Direito Processual Civil

STJ fixa teses sobre dispensa de liquidação prévia na execução individual de sentença coletiva de servidores

No Tema 1.169, o STJ admite execução individual de sentença coletiva de servidores sem liquidação prévia quando o crédito puder ser apurado por simples cálculo aritmético.

Créditos da imagem: Gustavo Lima/STJ

A Primeira Seção do Superior Tribunal de Justiça (STJ), em julgamento sob o rito dos recursos repetitivos (Tema 1.169), fixou duas teses sobre a necessidade de liquidação prévia para a execução individual de sentenças coletivas em favor de servidores públicos.

Pela primeira tese, na execução individual do título formado em processo coletivo em favor de servidores, sempre que o exequente demonstrar por documento que se encontra na situação descrita de forma genérica na sentença, a execução pode ocorrer sem liquidação prévia, desde que o crédito possa ser apurado por simples cálculos aritméticos. Pela segunda, cabe ao juízo da execução, assegurado o contraditório ao executado em sede de impugnação ao cumprimento de sentença, analisar de forma concreta se a liquidação prévia é necessária.

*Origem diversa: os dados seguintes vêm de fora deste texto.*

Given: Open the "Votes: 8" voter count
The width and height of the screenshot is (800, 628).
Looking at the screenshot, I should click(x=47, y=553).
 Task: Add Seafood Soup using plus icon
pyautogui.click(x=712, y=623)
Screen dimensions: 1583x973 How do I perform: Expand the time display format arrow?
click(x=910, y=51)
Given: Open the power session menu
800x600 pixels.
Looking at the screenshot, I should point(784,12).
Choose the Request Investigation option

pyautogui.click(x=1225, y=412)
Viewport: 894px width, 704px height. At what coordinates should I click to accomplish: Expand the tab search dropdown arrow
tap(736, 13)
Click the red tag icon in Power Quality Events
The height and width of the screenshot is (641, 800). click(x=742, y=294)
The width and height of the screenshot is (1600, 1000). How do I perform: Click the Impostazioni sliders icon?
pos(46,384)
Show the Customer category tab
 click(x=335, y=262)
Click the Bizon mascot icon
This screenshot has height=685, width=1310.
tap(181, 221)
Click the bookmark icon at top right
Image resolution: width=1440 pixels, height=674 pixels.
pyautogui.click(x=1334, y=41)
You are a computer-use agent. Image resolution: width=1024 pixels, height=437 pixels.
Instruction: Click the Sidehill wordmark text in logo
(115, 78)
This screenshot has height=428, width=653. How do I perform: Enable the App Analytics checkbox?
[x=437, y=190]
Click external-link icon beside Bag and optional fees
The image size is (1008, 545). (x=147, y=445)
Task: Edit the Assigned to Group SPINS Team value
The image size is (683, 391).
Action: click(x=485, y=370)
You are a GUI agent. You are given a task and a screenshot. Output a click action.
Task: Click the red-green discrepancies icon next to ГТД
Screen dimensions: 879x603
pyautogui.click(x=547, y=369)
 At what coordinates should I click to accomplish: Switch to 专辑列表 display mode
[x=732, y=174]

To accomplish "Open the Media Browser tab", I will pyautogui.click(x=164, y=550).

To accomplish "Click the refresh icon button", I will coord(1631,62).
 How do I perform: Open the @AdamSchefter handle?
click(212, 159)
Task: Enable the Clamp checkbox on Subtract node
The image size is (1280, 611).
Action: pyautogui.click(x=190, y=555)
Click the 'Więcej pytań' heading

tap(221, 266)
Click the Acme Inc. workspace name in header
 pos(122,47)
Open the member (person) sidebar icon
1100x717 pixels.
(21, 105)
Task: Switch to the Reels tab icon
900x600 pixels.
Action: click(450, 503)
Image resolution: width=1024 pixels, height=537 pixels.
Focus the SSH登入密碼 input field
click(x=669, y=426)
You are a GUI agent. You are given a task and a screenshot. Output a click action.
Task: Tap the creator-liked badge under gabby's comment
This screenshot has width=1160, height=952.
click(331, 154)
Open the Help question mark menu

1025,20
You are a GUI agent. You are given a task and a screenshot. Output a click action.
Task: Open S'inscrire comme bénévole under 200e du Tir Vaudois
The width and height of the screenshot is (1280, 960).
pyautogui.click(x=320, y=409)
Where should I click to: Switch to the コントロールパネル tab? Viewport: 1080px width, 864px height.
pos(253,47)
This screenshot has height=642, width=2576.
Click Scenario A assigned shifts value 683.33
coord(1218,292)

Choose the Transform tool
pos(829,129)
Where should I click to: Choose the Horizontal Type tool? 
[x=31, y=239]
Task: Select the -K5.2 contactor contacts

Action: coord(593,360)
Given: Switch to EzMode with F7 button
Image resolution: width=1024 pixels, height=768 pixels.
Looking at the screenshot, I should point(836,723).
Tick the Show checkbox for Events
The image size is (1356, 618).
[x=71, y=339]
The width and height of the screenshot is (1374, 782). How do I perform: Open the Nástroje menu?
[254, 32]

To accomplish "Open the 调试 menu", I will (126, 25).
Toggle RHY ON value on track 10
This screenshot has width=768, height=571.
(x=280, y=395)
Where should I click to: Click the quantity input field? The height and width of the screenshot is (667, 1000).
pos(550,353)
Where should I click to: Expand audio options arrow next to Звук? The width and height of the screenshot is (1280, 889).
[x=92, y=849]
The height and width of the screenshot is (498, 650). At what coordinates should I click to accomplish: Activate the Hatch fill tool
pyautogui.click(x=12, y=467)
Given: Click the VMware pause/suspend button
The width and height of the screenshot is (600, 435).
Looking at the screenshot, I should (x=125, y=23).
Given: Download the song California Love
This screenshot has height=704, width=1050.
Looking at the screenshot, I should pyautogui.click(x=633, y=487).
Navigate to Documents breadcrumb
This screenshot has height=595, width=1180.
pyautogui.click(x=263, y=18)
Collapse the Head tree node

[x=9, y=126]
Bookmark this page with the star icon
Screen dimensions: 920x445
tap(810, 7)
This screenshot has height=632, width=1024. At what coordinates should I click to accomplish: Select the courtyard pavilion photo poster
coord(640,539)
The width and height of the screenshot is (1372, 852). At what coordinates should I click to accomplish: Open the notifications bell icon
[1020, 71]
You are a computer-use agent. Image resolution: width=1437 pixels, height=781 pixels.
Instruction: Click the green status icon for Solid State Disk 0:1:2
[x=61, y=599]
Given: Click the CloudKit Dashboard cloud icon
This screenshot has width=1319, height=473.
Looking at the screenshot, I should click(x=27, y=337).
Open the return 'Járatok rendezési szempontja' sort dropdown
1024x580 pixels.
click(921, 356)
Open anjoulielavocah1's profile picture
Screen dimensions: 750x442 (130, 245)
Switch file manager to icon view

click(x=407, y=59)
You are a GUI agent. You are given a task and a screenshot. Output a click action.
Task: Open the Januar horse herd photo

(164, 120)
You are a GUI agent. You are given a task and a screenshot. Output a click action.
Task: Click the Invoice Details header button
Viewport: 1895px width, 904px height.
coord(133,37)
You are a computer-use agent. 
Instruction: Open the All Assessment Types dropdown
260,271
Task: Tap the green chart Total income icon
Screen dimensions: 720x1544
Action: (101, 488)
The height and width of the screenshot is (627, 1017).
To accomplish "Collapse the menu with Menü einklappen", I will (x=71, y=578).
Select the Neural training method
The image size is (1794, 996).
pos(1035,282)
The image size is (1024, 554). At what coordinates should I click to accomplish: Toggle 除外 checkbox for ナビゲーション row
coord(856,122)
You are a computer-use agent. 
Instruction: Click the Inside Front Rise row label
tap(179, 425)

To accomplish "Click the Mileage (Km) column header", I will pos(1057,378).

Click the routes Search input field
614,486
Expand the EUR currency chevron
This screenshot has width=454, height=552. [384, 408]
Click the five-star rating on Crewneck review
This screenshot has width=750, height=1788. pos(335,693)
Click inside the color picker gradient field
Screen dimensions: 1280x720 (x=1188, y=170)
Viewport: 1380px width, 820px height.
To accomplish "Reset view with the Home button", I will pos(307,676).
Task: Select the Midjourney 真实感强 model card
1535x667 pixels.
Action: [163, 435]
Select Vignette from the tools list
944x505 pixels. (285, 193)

Quando a liquidação pode ser dispensada

O relator, ministro Benedito Gonçalves, explicou que a liquidação da sentença coletiva é um procedimento de complementação para determinar o valor da obrigação ou individualizar seu objeto, mas que nem todos os casos exigem essa fase. Segundo ele, são frequentes as ações coletivas propostas por associações ou sindicatos em que os beneficiários já estão identificados ou podem ser reconhecidos mediante documentos ou consulta a bancos de dados, sem necessidade de produção de provas.

São os contornos da sentença condenatória, afirmou o relator, que definem se a liquidação prévia é ou não necessária. Quando há elementos suficientes para o procedimento executivo, em atenção aos princípios da efetividade da tutela coletiva, da economia e da duração razoável do processo, basta a apresentação do cálculo aritmético, que será submetido ao contraditório. Para o ministro, essa interpretação se aplica às hipóteses que não exigem dilação probatória ou ampla cognição, em que a titularidade do crédito e seu valor podem ser demonstrados no próprio cumprimento individual da sentença, evitando atos e formalidades desnecessários. Benedito Gonçalves lembrou que as turmas de direito público do STJ já vinham afastando a liquidação prévia quando possíveis a individualização do crédito e a definição do valor por meros cálculos.